À ce stade, les clients annoncés sont des groupes internationaux (Adecco, Yum Brands). Les solutions d’agents IA RH se démocratisent, mais les coûts d’intégration restent orientés vers les structures avec des volumes importants de recrutement. Les TPE pourront probablement en bénéficier via des offres SaaS standardisées à horizon deux ou trois ans.
Quels sont les risques liés à l’automatisation du recrutement ?
Le principal risque est la perte de qualité dans la relation candidat, notamment pour des postes où la culture d’entreprise et l’humain font la différence. Un agent peut filtrer et informer, mais une mauvaise expérience candidat automatisée peut nuire à l’image employeur.
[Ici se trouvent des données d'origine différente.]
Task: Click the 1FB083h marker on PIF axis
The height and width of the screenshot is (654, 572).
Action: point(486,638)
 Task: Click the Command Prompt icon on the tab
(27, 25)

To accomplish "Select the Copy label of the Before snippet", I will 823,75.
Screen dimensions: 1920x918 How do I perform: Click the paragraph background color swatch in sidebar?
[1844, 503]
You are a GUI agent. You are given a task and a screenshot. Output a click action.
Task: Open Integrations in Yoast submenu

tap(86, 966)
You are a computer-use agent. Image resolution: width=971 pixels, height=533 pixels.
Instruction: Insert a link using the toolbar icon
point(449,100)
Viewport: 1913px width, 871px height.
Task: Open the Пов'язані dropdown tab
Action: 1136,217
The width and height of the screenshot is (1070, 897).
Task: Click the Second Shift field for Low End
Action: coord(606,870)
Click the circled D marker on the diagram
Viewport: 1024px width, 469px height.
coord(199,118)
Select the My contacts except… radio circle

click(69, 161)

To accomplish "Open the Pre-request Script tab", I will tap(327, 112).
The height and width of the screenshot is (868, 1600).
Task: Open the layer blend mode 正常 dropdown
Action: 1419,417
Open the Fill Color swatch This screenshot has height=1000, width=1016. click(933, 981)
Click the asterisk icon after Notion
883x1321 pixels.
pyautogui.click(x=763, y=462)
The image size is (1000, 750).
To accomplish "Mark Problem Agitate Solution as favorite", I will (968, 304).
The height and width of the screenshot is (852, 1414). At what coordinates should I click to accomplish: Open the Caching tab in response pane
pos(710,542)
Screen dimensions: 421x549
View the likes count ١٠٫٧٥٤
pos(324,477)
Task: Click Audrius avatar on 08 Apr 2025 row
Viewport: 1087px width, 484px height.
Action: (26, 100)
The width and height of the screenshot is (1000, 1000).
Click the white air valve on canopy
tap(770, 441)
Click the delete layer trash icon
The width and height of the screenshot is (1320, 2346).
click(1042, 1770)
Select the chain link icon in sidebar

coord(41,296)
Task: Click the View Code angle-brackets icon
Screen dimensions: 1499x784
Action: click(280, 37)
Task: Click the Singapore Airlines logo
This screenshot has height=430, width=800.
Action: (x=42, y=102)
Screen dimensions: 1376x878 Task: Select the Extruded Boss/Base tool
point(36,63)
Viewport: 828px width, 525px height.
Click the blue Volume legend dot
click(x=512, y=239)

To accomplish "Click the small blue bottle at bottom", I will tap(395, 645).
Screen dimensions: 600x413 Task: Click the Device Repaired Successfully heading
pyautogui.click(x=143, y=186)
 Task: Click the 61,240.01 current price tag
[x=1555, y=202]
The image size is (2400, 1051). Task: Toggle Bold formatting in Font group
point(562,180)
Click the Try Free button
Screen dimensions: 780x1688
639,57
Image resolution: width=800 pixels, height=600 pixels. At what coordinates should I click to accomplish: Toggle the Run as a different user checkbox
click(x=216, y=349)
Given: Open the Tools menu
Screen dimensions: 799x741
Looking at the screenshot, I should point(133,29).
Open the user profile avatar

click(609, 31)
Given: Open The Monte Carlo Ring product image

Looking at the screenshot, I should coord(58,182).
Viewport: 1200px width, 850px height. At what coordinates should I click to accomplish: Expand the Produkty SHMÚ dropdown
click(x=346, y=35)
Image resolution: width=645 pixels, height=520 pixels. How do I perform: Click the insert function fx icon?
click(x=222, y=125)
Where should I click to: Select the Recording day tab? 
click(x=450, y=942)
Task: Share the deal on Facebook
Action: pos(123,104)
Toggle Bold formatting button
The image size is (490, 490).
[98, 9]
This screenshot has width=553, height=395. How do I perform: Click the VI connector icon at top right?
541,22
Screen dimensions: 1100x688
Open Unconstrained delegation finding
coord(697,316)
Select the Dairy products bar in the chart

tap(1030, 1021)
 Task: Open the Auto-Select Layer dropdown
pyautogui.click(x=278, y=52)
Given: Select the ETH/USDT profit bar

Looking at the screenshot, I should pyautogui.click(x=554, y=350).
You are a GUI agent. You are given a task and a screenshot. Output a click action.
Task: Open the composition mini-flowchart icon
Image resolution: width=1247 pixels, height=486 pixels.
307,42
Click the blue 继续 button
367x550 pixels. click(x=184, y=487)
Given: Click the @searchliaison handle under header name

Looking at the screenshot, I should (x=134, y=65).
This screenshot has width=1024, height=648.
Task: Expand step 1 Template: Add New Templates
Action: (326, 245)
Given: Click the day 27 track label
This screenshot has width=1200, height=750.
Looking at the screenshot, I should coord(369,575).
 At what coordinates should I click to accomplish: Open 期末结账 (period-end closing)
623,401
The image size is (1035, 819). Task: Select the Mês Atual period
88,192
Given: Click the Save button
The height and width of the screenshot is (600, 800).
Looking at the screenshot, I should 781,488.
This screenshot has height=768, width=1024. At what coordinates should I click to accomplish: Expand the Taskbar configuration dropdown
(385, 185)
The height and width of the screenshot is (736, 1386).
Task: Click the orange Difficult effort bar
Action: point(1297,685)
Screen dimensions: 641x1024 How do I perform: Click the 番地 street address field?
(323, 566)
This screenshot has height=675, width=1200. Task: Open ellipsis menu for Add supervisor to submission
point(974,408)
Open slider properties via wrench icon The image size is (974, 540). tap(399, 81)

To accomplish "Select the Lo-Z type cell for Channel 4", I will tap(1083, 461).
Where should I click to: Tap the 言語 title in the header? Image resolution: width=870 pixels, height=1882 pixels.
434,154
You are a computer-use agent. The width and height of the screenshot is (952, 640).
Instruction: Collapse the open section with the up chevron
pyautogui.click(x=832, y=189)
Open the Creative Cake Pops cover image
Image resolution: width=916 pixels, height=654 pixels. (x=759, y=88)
Le cadre légal français sur la non-discrimination à l’embauche s’applique aussi aux systèmes automatisés.
La France est-elle un marché prioritaire pour Orbio ?
Oui, Orbio annonce vouloir accélérer son expansion en France, un marché jugé favorable en raison des tensions de recrutement dans les métiers de service, du poids du travail temporaire et de la complexité administrative qui renchérit le coût de gestion des effectifs.
Information et avertissement
Cet article est rédigé à titre informatif et pédagogique. Il ne constitue pas un conseil en gestion des ressources humaines, en droit du travail ou en stratégie d’entreprise. Les chiffres cités proviennent des déclarations d’Orbio et de la source Frenchweb ; ils n’ont pas été vérifiés de manière indépendante. Pour toute décision impliquant des outils de gestion des effectifs ou des processus RH, consulte un professionnel qualifié (expert-comptable, juriste en droit social, consultant RH).